Een arbeidsmarkt in transitie
3 min
De arbeidsmarkt koelt verder af in ons land. Toch stijgt de werkloosheid amper. 94% van wie werkt is een jaar later nog steeds aan de slag. Meer werklozen vinden de weg naar de arbeidsmarkt, maar inactieven vinden steeds minder aansluiting. Is sleutelen aan de werkloosheidsuitkering de oplossing?
Gestage afkoeling
De zachte landing op de arbeidsmarkt zet zich door. Jobcreatie – de stijging bij zelfstandigen en werknemers – piekte op bijna 100.000 eenheden in de eerste drie maanden van 2022. Sindsdien volgde een sterke afkoeling. Tussen oktober en december van vorig jaar kwamen er amper 3.300 jobs bij.

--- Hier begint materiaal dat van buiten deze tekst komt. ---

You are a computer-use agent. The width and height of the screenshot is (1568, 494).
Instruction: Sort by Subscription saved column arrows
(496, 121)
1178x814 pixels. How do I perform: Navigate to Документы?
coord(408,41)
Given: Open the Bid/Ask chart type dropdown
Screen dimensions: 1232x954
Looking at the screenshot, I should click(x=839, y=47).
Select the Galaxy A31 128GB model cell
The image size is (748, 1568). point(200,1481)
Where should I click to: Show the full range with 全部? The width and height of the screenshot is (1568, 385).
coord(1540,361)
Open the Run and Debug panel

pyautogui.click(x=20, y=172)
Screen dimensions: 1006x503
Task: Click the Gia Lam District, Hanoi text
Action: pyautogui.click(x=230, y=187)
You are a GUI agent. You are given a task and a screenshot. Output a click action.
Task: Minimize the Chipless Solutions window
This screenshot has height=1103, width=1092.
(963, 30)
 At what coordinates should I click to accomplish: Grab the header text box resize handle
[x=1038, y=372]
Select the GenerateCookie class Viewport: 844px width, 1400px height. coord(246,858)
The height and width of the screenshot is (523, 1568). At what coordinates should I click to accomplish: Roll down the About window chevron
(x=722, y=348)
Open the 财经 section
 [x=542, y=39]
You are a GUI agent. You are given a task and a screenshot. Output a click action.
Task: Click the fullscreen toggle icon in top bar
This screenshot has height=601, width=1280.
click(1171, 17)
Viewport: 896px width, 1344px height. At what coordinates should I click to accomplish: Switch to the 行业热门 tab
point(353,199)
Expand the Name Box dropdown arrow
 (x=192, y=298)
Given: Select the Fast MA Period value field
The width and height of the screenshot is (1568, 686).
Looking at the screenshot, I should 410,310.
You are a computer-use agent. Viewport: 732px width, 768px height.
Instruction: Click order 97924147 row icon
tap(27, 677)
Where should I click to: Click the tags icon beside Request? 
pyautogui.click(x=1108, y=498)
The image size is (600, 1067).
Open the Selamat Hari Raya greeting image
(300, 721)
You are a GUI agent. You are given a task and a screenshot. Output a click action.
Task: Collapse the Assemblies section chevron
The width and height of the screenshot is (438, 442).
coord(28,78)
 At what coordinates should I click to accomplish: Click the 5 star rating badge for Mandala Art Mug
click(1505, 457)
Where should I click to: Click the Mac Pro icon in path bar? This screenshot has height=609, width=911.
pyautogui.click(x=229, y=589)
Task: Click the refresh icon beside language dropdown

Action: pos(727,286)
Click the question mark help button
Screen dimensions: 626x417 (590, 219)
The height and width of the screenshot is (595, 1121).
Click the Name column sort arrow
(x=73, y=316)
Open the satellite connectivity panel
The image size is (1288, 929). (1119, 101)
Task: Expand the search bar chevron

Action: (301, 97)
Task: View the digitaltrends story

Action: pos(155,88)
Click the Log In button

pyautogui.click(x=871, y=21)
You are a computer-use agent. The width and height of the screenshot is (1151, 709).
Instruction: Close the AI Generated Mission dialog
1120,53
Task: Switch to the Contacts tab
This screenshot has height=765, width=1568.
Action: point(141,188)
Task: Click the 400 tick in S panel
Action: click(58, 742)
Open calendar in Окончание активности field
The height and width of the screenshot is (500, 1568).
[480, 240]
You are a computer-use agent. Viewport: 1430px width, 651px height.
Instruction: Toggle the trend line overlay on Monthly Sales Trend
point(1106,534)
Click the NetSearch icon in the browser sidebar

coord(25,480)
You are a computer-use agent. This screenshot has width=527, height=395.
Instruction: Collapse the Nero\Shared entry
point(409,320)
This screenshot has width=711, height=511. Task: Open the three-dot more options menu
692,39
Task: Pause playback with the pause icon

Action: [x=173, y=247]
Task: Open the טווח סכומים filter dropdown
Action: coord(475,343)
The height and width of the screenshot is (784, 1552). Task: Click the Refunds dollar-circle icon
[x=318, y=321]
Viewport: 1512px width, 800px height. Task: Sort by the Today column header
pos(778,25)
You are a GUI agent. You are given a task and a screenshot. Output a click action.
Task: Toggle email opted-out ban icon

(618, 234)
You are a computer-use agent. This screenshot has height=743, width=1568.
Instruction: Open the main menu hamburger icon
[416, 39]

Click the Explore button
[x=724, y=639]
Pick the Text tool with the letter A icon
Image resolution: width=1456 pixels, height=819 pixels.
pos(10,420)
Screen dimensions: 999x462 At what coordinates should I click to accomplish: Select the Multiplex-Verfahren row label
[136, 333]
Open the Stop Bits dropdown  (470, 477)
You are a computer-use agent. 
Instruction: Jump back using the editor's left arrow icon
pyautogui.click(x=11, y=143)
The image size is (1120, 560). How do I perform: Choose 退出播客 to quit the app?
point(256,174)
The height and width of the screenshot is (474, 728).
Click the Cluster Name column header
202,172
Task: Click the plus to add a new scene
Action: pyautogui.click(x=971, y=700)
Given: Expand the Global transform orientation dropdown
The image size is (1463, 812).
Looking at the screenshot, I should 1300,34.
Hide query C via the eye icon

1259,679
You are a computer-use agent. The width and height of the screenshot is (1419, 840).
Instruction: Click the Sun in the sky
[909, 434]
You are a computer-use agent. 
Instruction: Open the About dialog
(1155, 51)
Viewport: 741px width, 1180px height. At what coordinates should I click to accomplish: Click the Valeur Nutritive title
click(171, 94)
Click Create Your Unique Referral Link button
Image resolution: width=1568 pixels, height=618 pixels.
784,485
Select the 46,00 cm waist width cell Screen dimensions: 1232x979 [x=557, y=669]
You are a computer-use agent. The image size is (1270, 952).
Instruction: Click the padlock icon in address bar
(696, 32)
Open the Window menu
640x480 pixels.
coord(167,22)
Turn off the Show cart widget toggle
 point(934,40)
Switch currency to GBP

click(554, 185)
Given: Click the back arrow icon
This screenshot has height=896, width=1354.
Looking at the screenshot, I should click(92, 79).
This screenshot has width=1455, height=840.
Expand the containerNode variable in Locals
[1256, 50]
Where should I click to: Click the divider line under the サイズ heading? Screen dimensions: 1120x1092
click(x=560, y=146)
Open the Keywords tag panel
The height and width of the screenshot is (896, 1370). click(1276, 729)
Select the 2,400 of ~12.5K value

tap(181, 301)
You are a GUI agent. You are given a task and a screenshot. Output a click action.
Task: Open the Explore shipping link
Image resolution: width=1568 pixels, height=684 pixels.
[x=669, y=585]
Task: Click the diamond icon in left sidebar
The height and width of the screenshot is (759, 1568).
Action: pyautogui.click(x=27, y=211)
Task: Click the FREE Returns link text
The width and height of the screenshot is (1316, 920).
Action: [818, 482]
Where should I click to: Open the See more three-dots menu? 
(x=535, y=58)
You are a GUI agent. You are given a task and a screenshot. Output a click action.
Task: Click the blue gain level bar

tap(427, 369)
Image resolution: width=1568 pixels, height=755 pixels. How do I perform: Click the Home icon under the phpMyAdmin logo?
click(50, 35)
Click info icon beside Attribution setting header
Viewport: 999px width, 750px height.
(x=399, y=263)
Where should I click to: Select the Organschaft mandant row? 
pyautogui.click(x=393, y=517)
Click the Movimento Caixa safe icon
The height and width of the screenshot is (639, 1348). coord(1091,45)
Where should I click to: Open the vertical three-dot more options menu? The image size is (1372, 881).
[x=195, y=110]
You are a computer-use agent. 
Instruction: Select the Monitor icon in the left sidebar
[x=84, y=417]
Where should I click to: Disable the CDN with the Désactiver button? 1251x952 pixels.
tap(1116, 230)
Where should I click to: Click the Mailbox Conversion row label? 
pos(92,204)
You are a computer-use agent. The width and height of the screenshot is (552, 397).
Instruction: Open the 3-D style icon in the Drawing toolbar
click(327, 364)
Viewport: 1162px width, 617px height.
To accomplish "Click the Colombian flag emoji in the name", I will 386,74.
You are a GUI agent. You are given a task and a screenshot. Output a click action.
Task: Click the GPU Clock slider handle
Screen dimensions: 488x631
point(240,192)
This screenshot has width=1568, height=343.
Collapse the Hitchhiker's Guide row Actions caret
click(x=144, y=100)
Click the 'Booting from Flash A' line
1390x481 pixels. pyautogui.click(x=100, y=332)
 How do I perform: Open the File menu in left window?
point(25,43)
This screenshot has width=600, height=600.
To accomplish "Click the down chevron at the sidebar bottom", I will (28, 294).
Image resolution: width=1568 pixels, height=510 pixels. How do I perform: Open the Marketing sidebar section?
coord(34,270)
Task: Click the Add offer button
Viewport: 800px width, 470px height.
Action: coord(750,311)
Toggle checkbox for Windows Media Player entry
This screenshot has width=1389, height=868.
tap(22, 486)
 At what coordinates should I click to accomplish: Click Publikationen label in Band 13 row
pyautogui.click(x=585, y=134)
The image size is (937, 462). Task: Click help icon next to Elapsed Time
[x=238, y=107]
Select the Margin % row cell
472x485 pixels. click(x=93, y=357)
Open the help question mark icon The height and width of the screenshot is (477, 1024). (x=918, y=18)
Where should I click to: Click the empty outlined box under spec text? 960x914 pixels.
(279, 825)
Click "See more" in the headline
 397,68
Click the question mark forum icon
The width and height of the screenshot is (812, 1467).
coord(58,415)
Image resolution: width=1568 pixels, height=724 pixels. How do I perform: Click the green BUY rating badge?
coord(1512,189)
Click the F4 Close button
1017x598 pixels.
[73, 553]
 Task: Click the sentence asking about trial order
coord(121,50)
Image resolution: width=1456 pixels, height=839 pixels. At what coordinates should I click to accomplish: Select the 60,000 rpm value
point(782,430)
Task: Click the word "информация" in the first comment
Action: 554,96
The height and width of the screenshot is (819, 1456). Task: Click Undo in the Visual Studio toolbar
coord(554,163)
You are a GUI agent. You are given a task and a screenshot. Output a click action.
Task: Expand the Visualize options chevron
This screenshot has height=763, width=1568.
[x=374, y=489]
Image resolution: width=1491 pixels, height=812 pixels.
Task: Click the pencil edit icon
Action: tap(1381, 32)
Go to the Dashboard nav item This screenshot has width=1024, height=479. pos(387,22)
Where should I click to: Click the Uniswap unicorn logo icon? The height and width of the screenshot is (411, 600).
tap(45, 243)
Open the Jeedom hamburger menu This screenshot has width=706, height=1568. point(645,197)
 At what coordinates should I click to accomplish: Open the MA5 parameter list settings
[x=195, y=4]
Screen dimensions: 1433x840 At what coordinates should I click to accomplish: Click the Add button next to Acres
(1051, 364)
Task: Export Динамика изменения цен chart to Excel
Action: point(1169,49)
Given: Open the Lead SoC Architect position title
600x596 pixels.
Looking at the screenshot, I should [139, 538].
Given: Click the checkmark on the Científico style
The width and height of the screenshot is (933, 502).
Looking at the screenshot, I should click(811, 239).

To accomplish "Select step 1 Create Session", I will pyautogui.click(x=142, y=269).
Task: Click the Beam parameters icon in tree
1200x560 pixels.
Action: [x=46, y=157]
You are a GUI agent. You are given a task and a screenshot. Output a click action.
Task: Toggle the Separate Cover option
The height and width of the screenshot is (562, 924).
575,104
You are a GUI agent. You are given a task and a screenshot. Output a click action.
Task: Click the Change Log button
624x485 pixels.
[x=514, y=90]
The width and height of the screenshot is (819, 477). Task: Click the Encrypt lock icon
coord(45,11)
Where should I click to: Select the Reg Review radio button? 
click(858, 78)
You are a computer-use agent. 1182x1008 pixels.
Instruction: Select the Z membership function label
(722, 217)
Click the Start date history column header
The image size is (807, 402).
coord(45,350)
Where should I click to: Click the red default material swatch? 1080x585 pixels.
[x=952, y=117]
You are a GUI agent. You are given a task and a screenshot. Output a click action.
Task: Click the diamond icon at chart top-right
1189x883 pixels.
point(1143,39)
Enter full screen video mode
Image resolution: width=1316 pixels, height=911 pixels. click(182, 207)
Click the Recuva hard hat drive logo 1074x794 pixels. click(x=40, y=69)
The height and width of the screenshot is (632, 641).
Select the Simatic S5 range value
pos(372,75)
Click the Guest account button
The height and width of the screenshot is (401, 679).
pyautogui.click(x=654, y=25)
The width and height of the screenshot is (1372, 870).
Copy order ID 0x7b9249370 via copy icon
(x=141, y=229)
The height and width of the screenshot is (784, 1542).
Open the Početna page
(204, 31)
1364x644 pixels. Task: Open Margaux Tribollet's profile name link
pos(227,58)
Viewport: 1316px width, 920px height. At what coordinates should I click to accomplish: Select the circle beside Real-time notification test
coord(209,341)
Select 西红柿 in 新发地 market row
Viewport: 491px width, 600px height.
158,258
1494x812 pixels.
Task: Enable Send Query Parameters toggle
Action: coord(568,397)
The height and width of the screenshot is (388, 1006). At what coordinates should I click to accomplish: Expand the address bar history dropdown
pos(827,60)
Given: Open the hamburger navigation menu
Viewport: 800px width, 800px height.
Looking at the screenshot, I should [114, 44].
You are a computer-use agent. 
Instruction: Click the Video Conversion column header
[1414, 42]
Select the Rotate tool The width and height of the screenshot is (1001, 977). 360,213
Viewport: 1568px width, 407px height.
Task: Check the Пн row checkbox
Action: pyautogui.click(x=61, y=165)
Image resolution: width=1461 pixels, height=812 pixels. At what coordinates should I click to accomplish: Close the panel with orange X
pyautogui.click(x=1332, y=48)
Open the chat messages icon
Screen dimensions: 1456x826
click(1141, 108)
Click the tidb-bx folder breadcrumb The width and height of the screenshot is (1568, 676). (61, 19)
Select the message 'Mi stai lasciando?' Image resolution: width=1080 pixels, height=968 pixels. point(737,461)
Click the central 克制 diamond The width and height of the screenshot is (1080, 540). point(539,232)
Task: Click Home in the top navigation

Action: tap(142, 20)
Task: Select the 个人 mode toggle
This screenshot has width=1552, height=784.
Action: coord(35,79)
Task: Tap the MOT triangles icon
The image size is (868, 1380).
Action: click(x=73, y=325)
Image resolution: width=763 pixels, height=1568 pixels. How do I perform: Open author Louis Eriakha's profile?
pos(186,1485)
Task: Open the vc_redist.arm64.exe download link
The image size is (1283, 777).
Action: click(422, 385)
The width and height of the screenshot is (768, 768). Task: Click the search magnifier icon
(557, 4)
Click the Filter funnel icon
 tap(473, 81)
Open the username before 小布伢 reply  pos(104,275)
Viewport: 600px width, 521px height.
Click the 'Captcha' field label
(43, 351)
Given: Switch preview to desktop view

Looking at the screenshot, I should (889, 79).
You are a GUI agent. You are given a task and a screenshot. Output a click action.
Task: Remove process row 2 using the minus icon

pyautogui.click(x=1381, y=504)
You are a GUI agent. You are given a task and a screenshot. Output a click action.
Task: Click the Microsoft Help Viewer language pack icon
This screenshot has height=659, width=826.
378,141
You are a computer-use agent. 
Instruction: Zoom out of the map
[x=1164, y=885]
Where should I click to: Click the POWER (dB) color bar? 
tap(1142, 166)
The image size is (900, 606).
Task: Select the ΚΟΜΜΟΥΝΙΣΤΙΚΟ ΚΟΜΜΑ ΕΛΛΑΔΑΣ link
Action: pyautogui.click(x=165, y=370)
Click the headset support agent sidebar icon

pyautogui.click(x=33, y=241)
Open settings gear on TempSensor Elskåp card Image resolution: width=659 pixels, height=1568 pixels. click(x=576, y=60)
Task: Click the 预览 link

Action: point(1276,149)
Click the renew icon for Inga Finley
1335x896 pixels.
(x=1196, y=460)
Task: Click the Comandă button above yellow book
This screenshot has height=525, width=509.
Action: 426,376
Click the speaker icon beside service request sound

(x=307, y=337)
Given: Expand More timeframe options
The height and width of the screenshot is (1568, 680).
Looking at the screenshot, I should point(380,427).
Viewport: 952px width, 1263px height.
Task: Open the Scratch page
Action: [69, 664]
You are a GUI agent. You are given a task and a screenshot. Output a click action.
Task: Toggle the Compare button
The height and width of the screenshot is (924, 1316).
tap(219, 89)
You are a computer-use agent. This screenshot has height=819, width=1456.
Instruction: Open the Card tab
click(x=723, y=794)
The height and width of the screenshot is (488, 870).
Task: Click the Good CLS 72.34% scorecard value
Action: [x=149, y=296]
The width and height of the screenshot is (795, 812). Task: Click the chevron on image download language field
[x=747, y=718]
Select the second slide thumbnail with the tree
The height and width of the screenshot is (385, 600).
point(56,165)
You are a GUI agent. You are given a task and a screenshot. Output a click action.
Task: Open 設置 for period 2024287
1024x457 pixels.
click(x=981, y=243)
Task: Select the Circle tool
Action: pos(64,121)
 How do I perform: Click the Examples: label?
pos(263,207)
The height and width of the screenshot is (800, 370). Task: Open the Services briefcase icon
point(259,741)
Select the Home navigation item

De Federgon-index voor tijdelijke tewerkstelling vertoont eigenlijk al sinds 2018 een dalend verloop, weliswaar onderbroken door de covid-lockdowns. Toch blijft de werkloosheidsgraad koppig onder de 6% hangen. Ondanks een (tijdelijke) toename van de vrees voor werkloosheid in de maandelijkse enquête die de NBB afneemt bij Belgische gezinnen. Wat gebeurt er onder de motorkap op onze arbeidsmarkt?

Een wereld in verandering
Statbel publiceert elk kwartaal cijfers over Transities op de arbeidsmarkt. Dat doet het statistisch bureau door dezelfde respondenten, met regelmatige tussenpozen, te bevragen over hun arbeidssituatie.
Daar deelt Statbel de 15-74-jarigen op in drie groepen: werkenden, werklozen en niet-beroepsactieven. Die laatste groep bestaat voornamelijk uit studenten en gepensioneerden. Voor werklozen volgt Statbel de IAB-definitie van werkloosheid: dit betekent dat men nu wel op zoek is naar werk en ook beschikbaar is voor een job binnen de 2 weken.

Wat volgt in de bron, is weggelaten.